In Munich, a shop in Schiller Str (the main computer/ PC street) sold British polarised square plugs & sockets as high quality luxury equipment at several times UK prices.

Much continental wiring is Sub Standard & would be condemned under British (ex IEE as was) wiring regulations.

British plugs are admittedly more painful if you walk on them accidentally bare foot, pins upward, & clunkier in slim laptop cases, but the plugs & sockets are _Much_ better. What cost a life or a burnt building. ?

Continental plastic covers are bad, thin, less strength, single tightening screw right next to Live. British tightening screws are well away & safe.

I've seen many loose continental sockets, relatively few UK 13A ones

When mean or shops closed, I remove socket & file the contacts of the holes (after fuse off :-) Fine emery (black sand) paper is good to polish plug contacts. I've know many public in Britain & Germany use plugs for many decades, till pins are really dirty, & they never think to polish plug pins (or screws are tight or check cable gland/retainer). So easy to do, even if it takes an electrician to remove & replace or clean (or tighten springs in) a socket. Admittedly British plugs with brass or similar tarnish quicker than continental's made out of steel, (but maybe the steel may rust faster if exposed to damp).

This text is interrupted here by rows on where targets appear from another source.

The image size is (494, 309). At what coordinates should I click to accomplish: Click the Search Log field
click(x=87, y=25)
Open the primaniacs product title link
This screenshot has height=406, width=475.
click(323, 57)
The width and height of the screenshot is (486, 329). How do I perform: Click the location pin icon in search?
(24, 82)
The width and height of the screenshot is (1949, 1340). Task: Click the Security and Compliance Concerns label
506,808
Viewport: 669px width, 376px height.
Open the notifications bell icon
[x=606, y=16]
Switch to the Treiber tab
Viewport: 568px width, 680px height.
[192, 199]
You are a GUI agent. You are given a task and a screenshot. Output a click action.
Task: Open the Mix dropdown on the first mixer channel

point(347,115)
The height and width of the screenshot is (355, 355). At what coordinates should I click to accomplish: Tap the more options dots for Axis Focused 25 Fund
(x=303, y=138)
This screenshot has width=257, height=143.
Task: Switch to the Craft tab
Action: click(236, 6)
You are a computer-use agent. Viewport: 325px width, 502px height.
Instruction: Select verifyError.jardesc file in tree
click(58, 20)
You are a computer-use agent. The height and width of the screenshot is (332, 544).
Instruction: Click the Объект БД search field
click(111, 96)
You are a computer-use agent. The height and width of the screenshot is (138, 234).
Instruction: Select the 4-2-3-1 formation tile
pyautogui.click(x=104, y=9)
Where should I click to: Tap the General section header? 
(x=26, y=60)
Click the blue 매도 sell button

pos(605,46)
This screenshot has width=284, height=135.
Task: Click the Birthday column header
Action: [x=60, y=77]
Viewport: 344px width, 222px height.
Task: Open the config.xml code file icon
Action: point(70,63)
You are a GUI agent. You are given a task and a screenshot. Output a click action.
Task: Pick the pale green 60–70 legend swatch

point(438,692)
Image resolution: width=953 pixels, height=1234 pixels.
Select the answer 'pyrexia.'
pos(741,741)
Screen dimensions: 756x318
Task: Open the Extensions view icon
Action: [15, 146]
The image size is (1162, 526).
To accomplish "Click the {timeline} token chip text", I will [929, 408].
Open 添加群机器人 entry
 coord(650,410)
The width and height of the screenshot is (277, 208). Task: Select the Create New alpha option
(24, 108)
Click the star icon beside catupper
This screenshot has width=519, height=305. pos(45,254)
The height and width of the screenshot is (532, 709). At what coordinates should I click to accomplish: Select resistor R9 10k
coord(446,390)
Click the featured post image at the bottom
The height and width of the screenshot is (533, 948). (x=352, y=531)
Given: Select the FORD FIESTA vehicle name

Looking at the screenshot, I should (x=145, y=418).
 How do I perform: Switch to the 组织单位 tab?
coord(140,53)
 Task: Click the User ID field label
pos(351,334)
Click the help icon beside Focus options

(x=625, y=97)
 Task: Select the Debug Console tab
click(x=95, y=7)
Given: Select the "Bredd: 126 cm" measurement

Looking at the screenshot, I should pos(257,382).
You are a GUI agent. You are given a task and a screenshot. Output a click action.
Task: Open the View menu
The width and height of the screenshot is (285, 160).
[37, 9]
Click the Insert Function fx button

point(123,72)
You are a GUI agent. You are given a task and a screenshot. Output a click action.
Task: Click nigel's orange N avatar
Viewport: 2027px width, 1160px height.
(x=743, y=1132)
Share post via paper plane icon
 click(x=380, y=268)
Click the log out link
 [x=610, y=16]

PS 2 pin multi way continental adapters are also bad: Insert 2 pin plug fully in a 2or 3 to 1 adapter, & you can feel the metal contact is sometimes off, or often almost off, ready to be high resistance or fail, 'cos its gone in too deep, 'cos too much of the shaft is plastic, & not enough metal along the tip, or more likely not enough contact metal in socket. (Can occasionally be cause of eg laptops, electric toothbrushes, & razors etc not charging.